SHORT TASK>
Reproduce the entries word for word, from the first line up to and including the line with "coord(172,554)".

LISTED RECORDS>
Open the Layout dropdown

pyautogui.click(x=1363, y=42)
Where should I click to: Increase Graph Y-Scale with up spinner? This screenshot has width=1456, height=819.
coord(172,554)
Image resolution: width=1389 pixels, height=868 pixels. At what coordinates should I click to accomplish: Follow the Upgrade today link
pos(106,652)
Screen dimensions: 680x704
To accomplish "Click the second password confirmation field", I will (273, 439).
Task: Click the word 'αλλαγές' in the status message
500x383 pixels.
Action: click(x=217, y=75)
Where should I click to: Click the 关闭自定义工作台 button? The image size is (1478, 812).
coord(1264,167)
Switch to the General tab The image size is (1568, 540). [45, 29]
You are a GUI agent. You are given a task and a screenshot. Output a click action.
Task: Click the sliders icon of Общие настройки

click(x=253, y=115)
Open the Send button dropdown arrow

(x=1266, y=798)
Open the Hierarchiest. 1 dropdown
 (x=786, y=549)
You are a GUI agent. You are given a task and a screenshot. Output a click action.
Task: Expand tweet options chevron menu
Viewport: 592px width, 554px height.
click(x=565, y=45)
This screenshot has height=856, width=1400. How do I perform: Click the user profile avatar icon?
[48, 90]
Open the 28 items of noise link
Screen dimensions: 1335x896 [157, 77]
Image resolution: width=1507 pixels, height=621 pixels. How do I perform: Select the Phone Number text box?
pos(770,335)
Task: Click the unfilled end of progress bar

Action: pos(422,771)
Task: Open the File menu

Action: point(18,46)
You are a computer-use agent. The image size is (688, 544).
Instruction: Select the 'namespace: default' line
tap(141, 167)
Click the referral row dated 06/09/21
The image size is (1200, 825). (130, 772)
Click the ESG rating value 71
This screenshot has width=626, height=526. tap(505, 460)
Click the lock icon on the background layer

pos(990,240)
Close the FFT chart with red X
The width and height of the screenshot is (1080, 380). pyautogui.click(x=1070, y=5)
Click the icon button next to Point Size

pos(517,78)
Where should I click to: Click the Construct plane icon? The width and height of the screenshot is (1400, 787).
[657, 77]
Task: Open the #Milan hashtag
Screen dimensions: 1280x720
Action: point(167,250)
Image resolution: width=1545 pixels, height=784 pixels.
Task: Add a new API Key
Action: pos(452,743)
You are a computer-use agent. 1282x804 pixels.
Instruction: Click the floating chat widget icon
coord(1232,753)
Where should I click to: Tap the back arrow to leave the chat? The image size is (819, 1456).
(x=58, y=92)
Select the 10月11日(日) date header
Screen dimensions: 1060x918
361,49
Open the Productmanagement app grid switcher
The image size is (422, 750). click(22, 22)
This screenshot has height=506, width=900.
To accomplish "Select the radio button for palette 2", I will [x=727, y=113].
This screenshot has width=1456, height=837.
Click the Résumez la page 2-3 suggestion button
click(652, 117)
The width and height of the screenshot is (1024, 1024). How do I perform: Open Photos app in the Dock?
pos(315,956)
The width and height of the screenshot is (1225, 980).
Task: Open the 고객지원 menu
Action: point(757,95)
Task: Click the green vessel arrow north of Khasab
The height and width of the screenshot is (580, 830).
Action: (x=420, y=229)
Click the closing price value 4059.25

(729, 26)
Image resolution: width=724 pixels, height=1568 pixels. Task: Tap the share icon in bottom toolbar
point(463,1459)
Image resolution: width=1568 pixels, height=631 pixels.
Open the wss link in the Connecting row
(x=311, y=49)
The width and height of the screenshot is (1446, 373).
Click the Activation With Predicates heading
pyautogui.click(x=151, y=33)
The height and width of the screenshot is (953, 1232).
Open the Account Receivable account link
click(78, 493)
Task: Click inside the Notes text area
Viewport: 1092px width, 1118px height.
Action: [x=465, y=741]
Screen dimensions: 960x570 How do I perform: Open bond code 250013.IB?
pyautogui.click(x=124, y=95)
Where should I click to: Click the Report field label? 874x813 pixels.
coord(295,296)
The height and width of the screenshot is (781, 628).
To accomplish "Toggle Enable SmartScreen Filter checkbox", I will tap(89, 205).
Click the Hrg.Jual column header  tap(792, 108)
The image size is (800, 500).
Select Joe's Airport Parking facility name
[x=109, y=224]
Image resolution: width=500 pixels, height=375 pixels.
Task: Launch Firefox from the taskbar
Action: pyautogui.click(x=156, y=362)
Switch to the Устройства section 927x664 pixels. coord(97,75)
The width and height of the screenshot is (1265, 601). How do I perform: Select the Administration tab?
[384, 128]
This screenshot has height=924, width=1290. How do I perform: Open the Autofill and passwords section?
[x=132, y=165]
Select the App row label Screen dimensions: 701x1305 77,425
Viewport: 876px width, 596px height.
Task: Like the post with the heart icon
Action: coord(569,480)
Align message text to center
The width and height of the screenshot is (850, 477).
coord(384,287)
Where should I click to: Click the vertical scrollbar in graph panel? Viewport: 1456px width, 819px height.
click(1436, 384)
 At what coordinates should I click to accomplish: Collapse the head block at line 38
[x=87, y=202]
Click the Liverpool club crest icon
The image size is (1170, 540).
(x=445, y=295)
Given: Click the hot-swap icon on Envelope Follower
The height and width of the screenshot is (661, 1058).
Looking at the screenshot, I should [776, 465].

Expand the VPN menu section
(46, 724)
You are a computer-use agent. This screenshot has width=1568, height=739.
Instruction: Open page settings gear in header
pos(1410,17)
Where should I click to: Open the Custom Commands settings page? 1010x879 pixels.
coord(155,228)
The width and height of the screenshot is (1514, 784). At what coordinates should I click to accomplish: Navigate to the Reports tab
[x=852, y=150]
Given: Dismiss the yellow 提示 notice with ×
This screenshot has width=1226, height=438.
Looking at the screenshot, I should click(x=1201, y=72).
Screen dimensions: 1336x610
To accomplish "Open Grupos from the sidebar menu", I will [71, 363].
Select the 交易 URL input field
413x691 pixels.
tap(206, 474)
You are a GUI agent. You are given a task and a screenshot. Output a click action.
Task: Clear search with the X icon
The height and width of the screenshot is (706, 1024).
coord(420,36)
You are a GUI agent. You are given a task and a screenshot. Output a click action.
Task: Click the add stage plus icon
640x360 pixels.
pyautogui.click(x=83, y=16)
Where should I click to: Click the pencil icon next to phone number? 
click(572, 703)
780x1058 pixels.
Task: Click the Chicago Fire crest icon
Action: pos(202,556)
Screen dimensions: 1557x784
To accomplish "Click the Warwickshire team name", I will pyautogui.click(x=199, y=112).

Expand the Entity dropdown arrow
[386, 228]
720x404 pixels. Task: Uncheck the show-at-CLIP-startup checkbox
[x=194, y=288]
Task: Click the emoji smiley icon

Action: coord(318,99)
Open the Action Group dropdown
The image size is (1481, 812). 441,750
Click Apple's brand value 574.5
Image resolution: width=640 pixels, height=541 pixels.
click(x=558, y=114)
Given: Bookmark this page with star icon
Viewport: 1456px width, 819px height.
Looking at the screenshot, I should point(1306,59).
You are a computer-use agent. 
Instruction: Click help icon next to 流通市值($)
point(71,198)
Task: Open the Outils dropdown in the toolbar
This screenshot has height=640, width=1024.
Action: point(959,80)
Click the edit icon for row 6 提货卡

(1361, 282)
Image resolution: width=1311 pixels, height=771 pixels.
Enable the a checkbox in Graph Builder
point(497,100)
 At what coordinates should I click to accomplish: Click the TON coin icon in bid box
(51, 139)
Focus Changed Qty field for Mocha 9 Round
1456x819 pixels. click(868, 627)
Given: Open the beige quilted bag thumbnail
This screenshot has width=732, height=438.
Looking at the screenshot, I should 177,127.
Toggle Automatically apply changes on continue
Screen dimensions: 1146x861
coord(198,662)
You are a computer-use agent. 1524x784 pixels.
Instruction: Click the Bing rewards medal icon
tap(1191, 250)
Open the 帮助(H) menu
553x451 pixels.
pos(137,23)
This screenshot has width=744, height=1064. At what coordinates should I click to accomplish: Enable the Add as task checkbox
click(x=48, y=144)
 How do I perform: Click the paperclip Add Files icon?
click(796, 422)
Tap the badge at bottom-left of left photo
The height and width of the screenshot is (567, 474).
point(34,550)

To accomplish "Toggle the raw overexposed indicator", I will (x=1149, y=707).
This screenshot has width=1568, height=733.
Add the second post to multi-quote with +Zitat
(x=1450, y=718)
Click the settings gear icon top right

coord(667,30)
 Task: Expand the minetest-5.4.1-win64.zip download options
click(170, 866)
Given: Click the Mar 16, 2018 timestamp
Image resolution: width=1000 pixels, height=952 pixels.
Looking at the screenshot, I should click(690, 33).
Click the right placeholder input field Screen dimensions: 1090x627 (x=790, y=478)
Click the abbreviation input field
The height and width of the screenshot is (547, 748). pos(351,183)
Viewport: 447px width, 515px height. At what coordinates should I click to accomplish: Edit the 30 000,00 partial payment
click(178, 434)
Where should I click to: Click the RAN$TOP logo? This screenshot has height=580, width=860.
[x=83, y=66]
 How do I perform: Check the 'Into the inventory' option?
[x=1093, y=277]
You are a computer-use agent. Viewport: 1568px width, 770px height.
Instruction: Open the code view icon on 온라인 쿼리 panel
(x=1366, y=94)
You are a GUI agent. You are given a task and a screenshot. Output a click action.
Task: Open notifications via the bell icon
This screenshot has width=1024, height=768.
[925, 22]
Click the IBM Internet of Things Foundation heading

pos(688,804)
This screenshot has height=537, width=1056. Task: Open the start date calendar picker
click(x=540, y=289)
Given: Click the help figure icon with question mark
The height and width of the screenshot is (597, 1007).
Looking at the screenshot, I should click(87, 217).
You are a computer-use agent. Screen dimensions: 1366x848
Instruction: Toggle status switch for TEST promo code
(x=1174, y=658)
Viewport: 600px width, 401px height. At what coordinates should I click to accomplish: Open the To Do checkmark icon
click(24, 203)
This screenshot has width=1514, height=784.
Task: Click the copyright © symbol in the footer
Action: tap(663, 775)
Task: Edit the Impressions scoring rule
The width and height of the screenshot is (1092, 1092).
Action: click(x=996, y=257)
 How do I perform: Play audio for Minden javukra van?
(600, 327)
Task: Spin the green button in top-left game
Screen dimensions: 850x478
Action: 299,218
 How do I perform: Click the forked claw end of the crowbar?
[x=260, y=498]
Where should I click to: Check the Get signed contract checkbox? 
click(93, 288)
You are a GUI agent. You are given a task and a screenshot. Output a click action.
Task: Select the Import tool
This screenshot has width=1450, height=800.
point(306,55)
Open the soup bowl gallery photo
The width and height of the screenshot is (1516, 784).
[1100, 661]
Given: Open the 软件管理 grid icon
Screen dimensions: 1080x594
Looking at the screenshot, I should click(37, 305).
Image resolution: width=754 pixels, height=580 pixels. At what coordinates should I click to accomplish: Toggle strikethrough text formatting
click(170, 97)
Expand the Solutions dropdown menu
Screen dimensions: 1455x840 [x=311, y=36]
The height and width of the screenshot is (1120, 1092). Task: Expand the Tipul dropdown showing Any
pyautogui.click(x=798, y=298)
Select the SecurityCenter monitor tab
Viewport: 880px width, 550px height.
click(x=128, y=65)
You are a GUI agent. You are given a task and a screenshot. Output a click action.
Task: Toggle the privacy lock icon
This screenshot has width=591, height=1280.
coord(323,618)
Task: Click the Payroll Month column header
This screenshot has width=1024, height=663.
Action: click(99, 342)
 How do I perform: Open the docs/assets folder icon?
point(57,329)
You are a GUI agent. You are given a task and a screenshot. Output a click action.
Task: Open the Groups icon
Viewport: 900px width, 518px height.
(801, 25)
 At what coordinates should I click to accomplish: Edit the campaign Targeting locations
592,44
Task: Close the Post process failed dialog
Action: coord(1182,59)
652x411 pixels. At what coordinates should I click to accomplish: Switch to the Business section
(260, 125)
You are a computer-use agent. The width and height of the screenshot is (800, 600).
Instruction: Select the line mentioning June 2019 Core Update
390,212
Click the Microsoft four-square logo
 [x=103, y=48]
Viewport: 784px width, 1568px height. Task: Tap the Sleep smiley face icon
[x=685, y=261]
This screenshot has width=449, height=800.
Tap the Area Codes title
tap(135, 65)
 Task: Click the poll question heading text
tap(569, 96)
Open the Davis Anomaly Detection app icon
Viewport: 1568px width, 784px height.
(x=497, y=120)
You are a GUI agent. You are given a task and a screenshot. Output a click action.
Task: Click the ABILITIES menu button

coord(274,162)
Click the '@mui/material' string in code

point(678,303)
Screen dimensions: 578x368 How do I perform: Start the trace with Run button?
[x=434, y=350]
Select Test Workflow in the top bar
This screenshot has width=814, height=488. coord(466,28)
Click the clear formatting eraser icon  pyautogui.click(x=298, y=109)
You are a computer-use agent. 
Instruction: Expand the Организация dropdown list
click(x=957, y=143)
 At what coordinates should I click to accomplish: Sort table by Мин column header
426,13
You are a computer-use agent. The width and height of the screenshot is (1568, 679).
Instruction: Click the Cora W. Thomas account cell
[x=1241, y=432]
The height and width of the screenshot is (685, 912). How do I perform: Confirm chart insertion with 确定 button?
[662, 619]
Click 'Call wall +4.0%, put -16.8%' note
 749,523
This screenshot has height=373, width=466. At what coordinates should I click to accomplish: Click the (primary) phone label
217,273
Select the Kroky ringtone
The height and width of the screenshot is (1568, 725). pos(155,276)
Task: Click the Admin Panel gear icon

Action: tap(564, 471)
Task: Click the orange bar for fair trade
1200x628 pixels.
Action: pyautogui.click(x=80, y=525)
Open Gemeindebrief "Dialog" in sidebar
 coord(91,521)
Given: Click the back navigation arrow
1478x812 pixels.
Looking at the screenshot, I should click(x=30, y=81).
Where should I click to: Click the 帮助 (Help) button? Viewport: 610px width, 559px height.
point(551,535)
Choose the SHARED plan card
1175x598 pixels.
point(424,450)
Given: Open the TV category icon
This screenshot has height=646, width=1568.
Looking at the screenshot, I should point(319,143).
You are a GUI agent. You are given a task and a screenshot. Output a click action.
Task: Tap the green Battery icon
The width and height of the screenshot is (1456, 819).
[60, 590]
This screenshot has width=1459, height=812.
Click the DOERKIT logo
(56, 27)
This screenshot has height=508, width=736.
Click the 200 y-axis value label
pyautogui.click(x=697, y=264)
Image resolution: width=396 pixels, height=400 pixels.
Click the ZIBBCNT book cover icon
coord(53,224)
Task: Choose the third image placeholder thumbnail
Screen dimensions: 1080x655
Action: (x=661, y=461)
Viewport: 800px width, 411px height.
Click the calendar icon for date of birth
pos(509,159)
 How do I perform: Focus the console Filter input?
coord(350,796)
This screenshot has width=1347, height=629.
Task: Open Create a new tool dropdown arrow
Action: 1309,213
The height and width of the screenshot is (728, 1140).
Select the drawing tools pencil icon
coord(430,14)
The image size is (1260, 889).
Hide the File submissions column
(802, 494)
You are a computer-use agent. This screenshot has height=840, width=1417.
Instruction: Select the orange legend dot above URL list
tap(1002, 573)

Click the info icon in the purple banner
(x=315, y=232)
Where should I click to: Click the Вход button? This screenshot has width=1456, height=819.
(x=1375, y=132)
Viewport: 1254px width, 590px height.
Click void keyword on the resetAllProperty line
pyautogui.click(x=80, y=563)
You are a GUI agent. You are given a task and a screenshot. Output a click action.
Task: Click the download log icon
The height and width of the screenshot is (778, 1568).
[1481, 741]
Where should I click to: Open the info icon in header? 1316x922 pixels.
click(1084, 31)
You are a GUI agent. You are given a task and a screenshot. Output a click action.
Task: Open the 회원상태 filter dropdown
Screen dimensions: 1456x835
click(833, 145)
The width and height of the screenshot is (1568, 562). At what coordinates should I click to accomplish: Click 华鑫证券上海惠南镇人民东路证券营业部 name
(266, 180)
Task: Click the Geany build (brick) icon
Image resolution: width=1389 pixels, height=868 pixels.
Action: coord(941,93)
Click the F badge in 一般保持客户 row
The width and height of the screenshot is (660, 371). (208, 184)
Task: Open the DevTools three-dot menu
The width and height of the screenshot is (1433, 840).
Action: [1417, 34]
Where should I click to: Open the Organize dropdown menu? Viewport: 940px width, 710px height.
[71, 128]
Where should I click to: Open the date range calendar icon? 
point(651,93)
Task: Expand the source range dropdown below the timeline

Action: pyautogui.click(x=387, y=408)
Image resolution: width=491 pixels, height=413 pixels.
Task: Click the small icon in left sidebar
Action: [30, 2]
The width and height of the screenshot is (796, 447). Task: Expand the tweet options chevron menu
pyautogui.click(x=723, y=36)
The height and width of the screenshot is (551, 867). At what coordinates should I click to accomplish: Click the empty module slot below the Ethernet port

OUTPUT>
Open the Layout dropdown

pyautogui.click(x=1363, y=42)
Where should I click to: Increase Graph Y-Scale with up spinner? This screenshot has width=1456, height=819.
coord(172,554)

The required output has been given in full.